Netflix’s latest new reality TV show feels like something from 30 Rock. You know, how Alec Baldwin’s character, Jack Donaghy, will feature Liz Lemon (Tina Fey) in a shameless new series without a script? That’s the vibe we get from Snowflake Mountain.
Or maybe the folks behind Snowflake Mountain (which just arrived on Netflix on Wednesday, June 22) will simply refer to us as squeamish millennials. It’s hard to say, really.
Just start episode 1, and you’ll see. In succession, Snowflake Mountain introduced its 10 contestants, each more annoying than the previous one. Each proudly proclaims their unique qualifications.
And these traits, if you call them that, seem positioned to annoy everyone involved. No matter your point of view, you’ll find something to annoy you. Maybe that’s the point too.
What is Snowflake Mountain?
Snowflake Mountain, a 10-episode reality TV series comes from two experts in the field: Jo Harcourt-Smith (The Circle) and Cal Turner (Undercover Boss). And it’s all about the annoying young man we meet in an intro that almost feels like a test of your patience.
One party “24/7”, another dropping out of college and another admitting (after being humiliated by his parents) that his first instinct always pushed him to quit what he was trying to do. Others immediately say, “I don’t take life seriously,” before others introduce themselves as “lazy by nature.”
One by one the stereotypes of today’s youth claim that doing housework is above them. And their parents are fed up with these kids, who the show hosts describe as “giant babies”. But since these ‘snowflakes’ seem to be the bane of their parents’ existence, the series tries to do something about it.
Hosts Joel (who likens his career to the film The Hurt Locker) and Matt (a former Army combat engineer) are considered survival experts who bring “snowflakes” to wilderness retreats. The show’s intro features the many tears the contestants will have to shed, and how they’ll both succeed and fail and be perpetually annoying (at least in the eyes of these older millennials).

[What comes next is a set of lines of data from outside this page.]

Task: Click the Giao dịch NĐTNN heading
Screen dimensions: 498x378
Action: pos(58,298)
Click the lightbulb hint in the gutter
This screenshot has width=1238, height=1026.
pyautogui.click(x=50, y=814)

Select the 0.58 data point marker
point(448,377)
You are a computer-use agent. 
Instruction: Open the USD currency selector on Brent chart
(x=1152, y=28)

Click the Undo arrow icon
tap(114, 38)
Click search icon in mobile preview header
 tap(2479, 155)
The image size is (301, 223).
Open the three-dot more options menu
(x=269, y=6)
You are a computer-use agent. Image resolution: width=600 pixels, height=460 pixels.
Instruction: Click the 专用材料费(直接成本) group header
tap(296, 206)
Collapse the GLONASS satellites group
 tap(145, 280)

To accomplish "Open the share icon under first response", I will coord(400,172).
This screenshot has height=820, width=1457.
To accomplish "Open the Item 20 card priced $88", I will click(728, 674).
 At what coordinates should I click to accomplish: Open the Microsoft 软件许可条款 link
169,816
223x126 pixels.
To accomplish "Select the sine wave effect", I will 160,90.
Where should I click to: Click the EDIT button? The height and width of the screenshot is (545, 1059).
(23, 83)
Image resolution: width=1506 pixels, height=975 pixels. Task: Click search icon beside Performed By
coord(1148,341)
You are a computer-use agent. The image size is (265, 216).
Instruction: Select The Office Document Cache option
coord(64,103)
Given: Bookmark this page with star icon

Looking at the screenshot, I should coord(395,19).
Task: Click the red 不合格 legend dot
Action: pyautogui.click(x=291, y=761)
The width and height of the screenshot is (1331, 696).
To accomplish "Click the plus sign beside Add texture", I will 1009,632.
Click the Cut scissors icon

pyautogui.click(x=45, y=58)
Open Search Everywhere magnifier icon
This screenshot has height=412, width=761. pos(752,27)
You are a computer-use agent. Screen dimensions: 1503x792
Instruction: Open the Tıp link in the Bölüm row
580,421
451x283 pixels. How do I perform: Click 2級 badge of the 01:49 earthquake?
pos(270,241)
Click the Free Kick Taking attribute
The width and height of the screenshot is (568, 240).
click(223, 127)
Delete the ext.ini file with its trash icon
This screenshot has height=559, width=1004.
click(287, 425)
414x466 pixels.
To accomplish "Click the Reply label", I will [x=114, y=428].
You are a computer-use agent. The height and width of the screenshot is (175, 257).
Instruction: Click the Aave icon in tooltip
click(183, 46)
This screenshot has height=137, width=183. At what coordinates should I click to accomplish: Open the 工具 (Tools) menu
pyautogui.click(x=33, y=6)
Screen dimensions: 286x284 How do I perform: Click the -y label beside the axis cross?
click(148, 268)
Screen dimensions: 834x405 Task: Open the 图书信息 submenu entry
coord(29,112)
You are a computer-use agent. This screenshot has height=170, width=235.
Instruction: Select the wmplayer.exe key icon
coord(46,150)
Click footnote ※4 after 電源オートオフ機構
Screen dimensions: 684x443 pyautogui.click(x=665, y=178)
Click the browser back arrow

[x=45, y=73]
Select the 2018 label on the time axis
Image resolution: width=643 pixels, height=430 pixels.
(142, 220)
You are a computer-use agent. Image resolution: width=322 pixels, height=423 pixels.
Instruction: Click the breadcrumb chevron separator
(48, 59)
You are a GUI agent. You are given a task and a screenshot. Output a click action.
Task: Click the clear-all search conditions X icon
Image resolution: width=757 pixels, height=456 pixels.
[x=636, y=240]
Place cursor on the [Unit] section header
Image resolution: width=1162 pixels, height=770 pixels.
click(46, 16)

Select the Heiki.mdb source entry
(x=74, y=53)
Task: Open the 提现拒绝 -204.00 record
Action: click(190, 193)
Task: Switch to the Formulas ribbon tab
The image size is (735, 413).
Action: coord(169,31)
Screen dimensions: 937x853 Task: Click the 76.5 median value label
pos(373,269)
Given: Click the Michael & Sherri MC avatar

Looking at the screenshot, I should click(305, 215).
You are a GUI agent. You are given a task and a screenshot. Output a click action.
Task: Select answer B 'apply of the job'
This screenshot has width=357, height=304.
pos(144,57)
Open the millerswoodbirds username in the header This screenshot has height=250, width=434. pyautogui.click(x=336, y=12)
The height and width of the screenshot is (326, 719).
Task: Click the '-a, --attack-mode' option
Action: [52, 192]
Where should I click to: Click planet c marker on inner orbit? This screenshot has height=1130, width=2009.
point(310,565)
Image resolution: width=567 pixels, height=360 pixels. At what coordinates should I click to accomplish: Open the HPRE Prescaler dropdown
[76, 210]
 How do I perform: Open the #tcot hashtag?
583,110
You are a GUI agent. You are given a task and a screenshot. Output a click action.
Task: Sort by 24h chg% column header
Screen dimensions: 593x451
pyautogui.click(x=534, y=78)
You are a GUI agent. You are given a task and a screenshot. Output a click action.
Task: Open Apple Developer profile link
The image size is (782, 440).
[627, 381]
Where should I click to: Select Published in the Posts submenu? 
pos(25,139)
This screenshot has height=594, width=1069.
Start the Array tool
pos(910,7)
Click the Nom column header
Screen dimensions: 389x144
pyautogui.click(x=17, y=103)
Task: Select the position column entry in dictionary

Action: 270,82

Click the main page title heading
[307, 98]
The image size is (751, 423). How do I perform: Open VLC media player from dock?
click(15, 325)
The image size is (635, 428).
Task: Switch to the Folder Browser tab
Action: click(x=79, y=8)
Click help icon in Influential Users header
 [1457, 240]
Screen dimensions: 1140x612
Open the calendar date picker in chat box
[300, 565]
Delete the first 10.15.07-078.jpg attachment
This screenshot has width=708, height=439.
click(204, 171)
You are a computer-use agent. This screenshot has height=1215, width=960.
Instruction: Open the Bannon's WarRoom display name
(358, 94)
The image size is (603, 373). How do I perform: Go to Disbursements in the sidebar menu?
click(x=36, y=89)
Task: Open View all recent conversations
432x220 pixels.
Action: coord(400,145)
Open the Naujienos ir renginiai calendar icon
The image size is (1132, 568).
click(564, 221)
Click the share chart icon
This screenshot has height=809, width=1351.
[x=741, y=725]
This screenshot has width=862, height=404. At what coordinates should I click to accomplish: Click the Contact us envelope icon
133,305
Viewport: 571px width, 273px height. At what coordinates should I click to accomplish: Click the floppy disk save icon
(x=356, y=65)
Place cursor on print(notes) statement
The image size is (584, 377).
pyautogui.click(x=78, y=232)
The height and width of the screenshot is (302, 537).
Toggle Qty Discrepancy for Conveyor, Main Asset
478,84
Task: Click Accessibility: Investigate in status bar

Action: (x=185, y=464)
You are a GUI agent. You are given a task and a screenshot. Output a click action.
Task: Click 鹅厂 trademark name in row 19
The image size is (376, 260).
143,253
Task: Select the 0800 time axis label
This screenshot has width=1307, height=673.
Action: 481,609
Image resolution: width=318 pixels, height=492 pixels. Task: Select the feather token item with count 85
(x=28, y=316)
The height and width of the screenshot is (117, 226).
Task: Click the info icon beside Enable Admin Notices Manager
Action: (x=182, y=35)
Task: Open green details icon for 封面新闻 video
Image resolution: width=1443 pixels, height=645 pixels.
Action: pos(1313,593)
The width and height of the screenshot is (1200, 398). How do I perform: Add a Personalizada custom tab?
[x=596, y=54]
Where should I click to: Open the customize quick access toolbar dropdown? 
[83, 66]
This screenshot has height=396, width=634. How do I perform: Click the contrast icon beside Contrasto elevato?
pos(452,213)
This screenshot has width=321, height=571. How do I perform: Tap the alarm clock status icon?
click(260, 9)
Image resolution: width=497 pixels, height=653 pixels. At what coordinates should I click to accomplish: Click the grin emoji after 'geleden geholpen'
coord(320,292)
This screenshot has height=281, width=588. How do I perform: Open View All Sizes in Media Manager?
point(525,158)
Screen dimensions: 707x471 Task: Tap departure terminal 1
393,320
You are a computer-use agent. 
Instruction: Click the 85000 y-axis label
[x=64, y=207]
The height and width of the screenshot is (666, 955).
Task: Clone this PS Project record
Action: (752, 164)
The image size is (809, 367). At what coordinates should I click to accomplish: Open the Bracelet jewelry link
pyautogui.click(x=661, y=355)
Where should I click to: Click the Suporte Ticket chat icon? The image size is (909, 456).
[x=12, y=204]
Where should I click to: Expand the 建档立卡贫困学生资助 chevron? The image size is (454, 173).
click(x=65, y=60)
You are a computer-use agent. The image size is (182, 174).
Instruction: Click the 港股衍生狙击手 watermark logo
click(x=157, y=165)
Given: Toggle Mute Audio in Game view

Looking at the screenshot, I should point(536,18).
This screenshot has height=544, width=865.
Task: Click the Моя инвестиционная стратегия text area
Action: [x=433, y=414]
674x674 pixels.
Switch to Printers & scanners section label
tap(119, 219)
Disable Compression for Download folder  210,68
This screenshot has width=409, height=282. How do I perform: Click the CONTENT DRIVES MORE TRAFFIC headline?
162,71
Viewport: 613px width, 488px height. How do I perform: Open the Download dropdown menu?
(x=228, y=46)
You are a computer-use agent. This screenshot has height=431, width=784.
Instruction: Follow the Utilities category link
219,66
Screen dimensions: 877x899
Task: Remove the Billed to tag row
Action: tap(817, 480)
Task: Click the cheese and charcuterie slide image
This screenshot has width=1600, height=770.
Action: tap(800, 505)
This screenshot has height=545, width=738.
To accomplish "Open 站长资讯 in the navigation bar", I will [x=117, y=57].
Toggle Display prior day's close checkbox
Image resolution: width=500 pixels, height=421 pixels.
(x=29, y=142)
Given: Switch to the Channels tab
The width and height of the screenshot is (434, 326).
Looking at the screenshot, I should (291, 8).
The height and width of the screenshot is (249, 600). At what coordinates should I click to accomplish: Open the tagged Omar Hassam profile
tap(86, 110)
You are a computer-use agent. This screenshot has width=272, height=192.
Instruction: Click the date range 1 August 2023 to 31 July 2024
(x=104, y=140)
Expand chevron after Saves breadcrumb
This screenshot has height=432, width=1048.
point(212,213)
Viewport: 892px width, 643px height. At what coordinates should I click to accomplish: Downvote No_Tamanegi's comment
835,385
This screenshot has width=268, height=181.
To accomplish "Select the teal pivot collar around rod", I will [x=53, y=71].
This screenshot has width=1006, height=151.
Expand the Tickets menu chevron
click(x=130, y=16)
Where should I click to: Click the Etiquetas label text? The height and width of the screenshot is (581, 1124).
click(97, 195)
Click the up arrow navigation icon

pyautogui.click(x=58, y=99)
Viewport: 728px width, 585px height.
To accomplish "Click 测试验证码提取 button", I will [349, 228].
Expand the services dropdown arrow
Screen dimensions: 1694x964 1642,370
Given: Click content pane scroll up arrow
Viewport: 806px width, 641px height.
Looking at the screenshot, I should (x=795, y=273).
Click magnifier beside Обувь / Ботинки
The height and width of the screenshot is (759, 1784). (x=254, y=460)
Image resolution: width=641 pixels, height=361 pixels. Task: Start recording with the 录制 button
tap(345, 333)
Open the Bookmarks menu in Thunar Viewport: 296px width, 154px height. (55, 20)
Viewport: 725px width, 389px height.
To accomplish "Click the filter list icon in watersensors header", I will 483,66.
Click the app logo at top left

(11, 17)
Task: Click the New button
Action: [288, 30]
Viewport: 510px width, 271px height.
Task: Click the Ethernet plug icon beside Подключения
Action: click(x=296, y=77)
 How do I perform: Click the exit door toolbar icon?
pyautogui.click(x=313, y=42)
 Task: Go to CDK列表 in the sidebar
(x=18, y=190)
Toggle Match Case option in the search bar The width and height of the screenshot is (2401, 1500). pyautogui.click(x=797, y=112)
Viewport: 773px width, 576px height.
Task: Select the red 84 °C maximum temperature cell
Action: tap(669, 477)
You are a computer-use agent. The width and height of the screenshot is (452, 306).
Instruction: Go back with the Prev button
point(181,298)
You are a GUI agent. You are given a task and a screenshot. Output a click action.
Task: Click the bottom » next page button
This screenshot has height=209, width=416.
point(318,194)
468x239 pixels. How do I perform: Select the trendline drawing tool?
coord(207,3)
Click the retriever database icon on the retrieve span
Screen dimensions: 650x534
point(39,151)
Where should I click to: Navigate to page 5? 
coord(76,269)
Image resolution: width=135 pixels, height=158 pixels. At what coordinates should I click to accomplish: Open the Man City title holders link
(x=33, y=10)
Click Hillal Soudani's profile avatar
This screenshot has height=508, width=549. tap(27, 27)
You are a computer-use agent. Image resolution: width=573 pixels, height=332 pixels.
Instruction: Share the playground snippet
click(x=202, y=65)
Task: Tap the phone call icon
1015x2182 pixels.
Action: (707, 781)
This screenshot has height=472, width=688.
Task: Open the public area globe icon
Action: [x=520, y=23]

Netflix’s official description given to the press states that “Snowflake Mountain is a cute and warm-hearted reality show,” but if and when you taste it, you may wonder where the “warm-hearted” part is. (More on that below.)
Oh, and players are trying to win “transformative cash prizes” by living this life without running water, Wi-Fi, and the help of their parents.
What do critics think of Snowflake Mountain?
Unsurprisingly, critics dislike Snowflake Mountain. Series, which does not have Rotten tomatoes (opens in a new tab) score at the time of production for lack of coverage (a sign that Netflix may not be pushing screeners out), has earned all the thumbs up for the most part.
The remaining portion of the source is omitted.